Est-ce qu’un algorithme va pouvoir déterminer, seul, mes désirs, sans référence aucune au groupe auquel j’appartiens ou aspire appartenir ? Est-ce qu’il va pouvoir déterminer, seul, que Norma Jean va devenir Marilyn et avec elle un certain type de beauté et de féminité un phénomène marketing mondial ? Que le monospace va rencontrer les aspirations de toute une génération de Français en quête à la fois d’une nouvelle forme de mobilité, d’une nouvelle conception de l’automobile et surtout d’une nouvelle vision de la famille ? Que 2014 est l’année du revival de la Stan Smith chez des jeunes qui n’étaient pas encore nés quand leurs parents ont cessé d’en porter – précisément la Stan Smith, pas la Samba, ni la Gazelle, ni la Spezial… – et alors que jamais l’offre de sneakers vintage et hype n’avait été aussi pléthorique ?

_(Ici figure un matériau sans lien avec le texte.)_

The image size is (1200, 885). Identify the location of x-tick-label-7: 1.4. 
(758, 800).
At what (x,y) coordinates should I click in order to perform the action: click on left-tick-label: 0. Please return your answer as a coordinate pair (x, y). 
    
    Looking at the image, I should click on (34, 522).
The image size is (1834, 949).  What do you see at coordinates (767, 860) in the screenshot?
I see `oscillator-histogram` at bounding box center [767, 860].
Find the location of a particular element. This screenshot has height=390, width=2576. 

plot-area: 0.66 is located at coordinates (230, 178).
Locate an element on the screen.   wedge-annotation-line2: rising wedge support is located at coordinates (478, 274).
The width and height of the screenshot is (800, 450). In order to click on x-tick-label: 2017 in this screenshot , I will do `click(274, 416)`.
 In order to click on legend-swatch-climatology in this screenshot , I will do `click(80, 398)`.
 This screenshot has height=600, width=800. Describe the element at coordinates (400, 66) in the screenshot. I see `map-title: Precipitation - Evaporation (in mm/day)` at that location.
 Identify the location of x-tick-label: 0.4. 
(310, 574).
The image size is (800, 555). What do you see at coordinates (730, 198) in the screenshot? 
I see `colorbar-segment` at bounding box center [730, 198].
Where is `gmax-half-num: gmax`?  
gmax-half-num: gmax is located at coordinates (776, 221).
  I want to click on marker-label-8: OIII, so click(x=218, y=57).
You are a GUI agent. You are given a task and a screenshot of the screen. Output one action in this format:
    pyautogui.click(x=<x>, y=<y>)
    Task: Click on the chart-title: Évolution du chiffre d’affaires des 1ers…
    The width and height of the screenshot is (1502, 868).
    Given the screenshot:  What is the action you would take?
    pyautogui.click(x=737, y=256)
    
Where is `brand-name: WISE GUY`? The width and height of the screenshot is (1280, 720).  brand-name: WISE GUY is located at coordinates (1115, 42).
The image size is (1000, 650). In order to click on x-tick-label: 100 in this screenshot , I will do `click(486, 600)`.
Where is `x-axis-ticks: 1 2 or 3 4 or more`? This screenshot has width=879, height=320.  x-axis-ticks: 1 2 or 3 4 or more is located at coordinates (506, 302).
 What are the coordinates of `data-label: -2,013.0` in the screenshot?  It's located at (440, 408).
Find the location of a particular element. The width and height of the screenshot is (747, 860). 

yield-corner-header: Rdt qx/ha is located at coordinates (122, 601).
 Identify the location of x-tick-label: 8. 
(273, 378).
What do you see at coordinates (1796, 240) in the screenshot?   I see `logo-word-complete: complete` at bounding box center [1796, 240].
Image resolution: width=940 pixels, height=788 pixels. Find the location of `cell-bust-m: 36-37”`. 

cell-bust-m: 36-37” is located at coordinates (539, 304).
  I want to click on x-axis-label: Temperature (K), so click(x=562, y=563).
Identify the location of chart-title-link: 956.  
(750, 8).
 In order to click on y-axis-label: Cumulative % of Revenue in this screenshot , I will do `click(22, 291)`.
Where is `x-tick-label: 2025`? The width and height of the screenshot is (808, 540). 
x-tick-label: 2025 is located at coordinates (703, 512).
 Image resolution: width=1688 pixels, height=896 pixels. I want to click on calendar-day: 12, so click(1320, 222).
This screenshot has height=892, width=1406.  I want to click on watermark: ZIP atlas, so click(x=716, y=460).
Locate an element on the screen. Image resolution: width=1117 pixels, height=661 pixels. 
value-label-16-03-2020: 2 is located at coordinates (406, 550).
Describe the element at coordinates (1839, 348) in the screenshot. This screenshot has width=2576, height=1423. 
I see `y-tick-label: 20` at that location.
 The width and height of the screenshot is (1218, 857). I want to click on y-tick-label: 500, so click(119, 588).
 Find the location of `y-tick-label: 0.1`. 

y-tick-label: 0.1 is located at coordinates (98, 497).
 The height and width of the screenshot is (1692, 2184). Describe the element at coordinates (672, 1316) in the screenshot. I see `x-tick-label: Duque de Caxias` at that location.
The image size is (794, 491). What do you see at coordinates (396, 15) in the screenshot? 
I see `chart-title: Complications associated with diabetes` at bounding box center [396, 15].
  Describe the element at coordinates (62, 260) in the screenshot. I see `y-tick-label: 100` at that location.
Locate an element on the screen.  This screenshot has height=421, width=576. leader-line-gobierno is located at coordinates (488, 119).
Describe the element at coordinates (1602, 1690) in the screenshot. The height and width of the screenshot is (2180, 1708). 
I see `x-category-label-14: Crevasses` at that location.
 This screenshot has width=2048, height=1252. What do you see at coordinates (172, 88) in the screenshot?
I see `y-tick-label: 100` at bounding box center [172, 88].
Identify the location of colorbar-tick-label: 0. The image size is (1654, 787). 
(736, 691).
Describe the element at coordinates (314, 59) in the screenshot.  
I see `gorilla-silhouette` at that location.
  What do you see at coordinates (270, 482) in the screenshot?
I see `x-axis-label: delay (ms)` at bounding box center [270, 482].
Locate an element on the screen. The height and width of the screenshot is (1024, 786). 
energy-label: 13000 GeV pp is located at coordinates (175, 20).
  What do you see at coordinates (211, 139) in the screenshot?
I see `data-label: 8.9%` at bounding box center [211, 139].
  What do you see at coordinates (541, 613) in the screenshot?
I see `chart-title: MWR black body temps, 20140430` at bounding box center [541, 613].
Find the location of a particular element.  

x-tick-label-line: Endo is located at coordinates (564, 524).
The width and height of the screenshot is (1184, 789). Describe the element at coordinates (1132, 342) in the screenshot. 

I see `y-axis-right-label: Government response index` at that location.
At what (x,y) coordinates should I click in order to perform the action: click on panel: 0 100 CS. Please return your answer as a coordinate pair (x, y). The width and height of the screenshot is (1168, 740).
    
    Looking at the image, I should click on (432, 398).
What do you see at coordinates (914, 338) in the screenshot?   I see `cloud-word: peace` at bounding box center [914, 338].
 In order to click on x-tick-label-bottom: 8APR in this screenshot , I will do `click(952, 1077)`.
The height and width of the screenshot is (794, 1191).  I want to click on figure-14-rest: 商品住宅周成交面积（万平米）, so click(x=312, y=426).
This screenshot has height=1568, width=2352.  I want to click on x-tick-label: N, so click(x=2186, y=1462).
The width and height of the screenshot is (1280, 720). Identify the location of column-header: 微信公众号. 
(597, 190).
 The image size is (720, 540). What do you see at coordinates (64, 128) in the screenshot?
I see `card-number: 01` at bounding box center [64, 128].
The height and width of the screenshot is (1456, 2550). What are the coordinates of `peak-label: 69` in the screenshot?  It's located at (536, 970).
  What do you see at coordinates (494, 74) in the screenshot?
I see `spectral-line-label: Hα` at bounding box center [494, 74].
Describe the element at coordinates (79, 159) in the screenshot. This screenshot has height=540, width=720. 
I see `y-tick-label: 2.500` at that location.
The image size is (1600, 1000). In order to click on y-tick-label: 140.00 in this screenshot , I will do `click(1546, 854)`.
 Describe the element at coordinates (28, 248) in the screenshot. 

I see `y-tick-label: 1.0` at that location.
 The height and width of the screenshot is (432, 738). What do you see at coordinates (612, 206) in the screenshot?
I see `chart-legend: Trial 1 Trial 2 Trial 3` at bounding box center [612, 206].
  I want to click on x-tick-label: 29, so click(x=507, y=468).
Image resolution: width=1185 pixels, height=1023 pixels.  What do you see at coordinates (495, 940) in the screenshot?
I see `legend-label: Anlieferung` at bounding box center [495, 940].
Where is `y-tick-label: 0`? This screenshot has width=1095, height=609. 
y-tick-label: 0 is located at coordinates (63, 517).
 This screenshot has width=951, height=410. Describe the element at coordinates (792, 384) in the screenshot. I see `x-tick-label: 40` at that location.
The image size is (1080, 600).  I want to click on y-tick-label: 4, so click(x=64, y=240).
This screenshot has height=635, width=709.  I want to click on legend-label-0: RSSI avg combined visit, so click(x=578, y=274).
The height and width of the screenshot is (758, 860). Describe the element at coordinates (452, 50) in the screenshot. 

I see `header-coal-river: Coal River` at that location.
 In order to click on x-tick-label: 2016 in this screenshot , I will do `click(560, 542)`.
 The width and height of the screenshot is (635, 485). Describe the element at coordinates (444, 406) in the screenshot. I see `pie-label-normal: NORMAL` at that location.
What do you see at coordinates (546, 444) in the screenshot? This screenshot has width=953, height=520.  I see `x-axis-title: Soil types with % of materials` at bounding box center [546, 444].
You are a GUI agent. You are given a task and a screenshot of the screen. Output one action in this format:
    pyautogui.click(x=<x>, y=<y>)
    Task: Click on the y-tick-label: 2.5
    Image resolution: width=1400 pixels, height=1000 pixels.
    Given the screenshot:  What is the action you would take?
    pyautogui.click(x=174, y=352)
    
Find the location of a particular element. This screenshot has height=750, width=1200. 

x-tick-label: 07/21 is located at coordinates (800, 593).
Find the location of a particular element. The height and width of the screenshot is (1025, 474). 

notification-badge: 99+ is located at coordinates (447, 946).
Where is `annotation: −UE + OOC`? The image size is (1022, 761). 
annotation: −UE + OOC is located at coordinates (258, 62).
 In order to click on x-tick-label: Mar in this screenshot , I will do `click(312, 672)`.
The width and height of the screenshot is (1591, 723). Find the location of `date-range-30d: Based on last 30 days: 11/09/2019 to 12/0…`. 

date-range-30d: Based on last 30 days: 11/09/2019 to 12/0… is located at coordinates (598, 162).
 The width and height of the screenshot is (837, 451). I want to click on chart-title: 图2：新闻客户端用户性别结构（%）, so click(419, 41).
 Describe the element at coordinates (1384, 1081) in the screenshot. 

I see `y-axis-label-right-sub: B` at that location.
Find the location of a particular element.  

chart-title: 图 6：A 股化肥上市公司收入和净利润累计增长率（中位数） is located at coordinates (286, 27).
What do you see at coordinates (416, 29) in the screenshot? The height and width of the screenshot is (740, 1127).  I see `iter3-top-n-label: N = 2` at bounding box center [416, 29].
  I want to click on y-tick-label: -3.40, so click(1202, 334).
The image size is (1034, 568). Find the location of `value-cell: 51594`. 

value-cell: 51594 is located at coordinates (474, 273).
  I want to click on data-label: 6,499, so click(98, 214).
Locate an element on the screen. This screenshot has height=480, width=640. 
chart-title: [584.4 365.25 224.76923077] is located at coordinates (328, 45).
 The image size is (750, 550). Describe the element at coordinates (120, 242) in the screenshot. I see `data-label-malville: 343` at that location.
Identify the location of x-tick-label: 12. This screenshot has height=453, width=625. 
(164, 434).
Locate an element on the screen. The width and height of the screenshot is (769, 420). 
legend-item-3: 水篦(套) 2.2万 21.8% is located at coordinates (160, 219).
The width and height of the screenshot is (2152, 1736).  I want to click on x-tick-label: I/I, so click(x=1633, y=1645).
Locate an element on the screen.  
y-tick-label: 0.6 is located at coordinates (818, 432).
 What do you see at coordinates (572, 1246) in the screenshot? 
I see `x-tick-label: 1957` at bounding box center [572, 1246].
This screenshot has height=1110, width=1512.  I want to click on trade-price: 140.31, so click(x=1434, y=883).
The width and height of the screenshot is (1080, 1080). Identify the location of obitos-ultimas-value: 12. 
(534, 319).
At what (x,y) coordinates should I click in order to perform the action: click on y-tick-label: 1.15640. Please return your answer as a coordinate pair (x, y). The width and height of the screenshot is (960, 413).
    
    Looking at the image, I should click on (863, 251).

C’est peut-être en ce sens qu’avant de retargeter, il va sans doute – et heureusement – falloir continuer à targeter, pour comprendre qui veut être qui et qui veut être avec qui, dans ses choix de consommation… Tant que les cours de récréation, les machines à café et les bar-lounges à la mode existeront.

 

Xavier Charpentier

 

[1] http://tempsreel.nouvelobs.com/societe/20140418.OBS4429/le-ps-a-largement-perdu-l-electorat-musulman.html

 

[2] http://www.lemonde.fr/elections-americaines/article/2008/03/26/obama-et-la-question-raciale_1027415_829254.html

 

[3] La France des consommateurs pauvres, 2009 ; Vers la société de consommation d’après, 2012 ; Le consommateur déflationniste, 2014 – études qualicollaboratives Freethinking dans le cadre de notre cycle sur les classes moyennes et la consommation.